▶ _GIVEN INFORMATION_
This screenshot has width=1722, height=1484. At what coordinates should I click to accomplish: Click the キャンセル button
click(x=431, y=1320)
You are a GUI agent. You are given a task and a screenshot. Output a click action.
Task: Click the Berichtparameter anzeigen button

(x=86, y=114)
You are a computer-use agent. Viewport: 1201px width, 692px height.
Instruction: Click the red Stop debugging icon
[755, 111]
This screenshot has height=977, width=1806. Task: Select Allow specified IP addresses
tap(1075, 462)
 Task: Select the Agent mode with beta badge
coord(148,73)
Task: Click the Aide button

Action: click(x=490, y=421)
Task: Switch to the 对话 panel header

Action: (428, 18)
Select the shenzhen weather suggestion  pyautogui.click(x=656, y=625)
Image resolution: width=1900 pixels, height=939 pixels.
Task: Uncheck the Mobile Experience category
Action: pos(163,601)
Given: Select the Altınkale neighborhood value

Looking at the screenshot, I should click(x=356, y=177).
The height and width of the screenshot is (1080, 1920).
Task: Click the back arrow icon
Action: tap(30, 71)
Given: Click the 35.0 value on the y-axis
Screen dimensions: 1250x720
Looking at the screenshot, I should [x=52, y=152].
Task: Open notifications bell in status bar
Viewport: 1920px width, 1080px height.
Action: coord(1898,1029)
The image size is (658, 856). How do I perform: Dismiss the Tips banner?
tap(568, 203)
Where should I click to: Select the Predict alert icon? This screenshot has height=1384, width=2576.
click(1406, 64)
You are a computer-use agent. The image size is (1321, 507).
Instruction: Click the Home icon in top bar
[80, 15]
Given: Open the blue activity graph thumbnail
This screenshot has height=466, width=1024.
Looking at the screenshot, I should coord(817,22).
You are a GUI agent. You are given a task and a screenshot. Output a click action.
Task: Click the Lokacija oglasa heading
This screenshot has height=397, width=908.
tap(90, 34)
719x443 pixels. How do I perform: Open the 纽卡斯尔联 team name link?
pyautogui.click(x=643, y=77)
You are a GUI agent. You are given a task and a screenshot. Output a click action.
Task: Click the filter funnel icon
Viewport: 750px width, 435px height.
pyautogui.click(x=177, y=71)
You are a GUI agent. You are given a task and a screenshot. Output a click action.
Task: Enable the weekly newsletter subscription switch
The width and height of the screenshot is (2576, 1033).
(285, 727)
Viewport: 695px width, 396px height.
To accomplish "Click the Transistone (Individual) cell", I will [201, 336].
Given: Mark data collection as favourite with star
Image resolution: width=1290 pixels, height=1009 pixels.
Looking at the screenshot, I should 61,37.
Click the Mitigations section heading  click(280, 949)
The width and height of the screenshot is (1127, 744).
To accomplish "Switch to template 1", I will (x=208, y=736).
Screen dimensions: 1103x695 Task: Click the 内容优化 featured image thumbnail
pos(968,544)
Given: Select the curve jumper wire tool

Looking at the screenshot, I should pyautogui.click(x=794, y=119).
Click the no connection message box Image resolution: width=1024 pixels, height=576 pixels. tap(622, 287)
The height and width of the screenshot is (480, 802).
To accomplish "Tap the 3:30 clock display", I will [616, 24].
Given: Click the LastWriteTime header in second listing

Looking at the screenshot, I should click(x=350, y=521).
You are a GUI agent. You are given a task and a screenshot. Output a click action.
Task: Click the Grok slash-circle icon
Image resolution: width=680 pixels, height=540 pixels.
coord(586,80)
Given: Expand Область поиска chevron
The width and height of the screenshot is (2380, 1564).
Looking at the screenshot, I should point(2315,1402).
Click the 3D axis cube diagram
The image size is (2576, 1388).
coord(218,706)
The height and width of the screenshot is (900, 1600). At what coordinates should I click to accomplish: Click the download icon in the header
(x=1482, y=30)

▶ _REQUIRED TASK_
Copy out the entire listing above word for word, keeping every line in its original order.

▶ _WRITTEN ANSWER_
This screenshot has width=1722, height=1484. At what coordinates should I click to accomplish: Click the キャンセル button
click(x=431, y=1320)
You are a GUI agent. You are given a task and a screenshot. Output a click action.
Task: Click the Berichtparameter anzeigen button

(x=86, y=114)
You are a computer-use agent. Viewport: 1201px width, 692px height.
Instruction: Click the red Stop debugging icon
[755, 111]
This screenshot has height=977, width=1806. Task: Select Allow specified IP addresses
tap(1075, 462)
 Task: Select the Agent mode with beta badge
coord(148,73)
Task: Click the Aide button

Action: click(x=490, y=421)
Task: Switch to the 对话 panel header

Action: (428, 18)
Select the shenzhen weather suggestion  pyautogui.click(x=656, y=625)
Image resolution: width=1900 pixels, height=939 pixels.
Task: Uncheck the Mobile Experience category
Action: pos(163,601)
Given: Select the Altınkale neighborhood value

Looking at the screenshot, I should click(x=356, y=177).
The height and width of the screenshot is (1080, 1920).
Task: Click the back arrow icon
Action: tap(30, 71)
Given: Click the 35.0 value on the y-axis
Screen dimensions: 1250x720
Looking at the screenshot, I should [x=52, y=152].
Task: Open notifications bell in status bar
Viewport: 1920px width, 1080px height.
Action: coord(1898,1029)
The image size is (658, 856). How do I perform: Dismiss the Tips banner?
tap(568, 203)
Where should I click to: Select the Predict alert icon? This screenshot has height=1384, width=2576.
click(1406, 64)
You are a computer-use agent. The image size is (1321, 507).
Instruction: Click the Home icon in top bar
[80, 15]
Given: Open the blue activity graph thumbnail
This screenshot has height=466, width=1024.
Looking at the screenshot, I should coord(817,22).
You are a GUI agent. You are given a task and a screenshot. Output a click action.
Task: Click the Lokacija oglasa heading
This screenshot has height=397, width=908.
tap(90, 34)
719x443 pixels. How do I perform: Open the 纽卡斯尔联 team name link?
pyautogui.click(x=643, y=77)
You are a GUI agent. You are given a task and a screenshot. Output a click action.
Task: Click the filter funnel icon
Viewport: 750px width, 435px height.
pyautogui.click(x=177, y=71)
You are a GUI agent. You are given a task and a screenshot. Output a click action.
Task: Enable the weekly newsletter subscription switch
The width and height of the screenshot is (2576, 1033).
(285, 727)
Viewport: 695px width, 396px height.
To accomplish "Click the Transistone (Individual) cell", I will [201, 336].
Given: Mark data collection as favourite with star
Image resolution: width=1290 pixels, height=1009 pixels.
Looking at the screenshot, I should 61,37.
Click the Mitigations section heading  click(280, 949)
The width and height of the screenshot is (1127, 744).
To accomplish "Switch to template 1", I will (x=208, y=736).
Screen dimensions: 1103x695 Task: Click the 内容优化 featured image thumbnail
pos(968,544)
Given: Select the curve jumper wire tool

Looking at the screenshot, I should pyautogui.click(x=794, y=119).
Click the no connection message box Image resolution: width=1024 pixels, height=576 pixels. tap(622, 287)
The height and width of the screenshot is (480, 802).
To accomplish "Tap the 3:30 clock display", I will [616, 24].
Given: Click the LastWriteTime header in second listing

Looking at the screenshot, I should click(x=350, y=521).
You are a GUI agent. You are given a task and a screenshot. Output a click action.
Task: Click the Grok slash-circle icon
Image resolution: width=680 pixels, height=540 pixels.
coord(586,80)
Given: Expand Область поиска chevron
The width and height of the screenshot is (2380, 1564).
Looking at the screenshot, I should point(2315,1402).
Click the 3D axis cube diagram
The image size is (2576, 1388).
coord(218,706)
The height and width of the screenshot is (900, 1600). At what coordinates should I click to accomplish: Click the download icon in the header
(x=1482, y=30)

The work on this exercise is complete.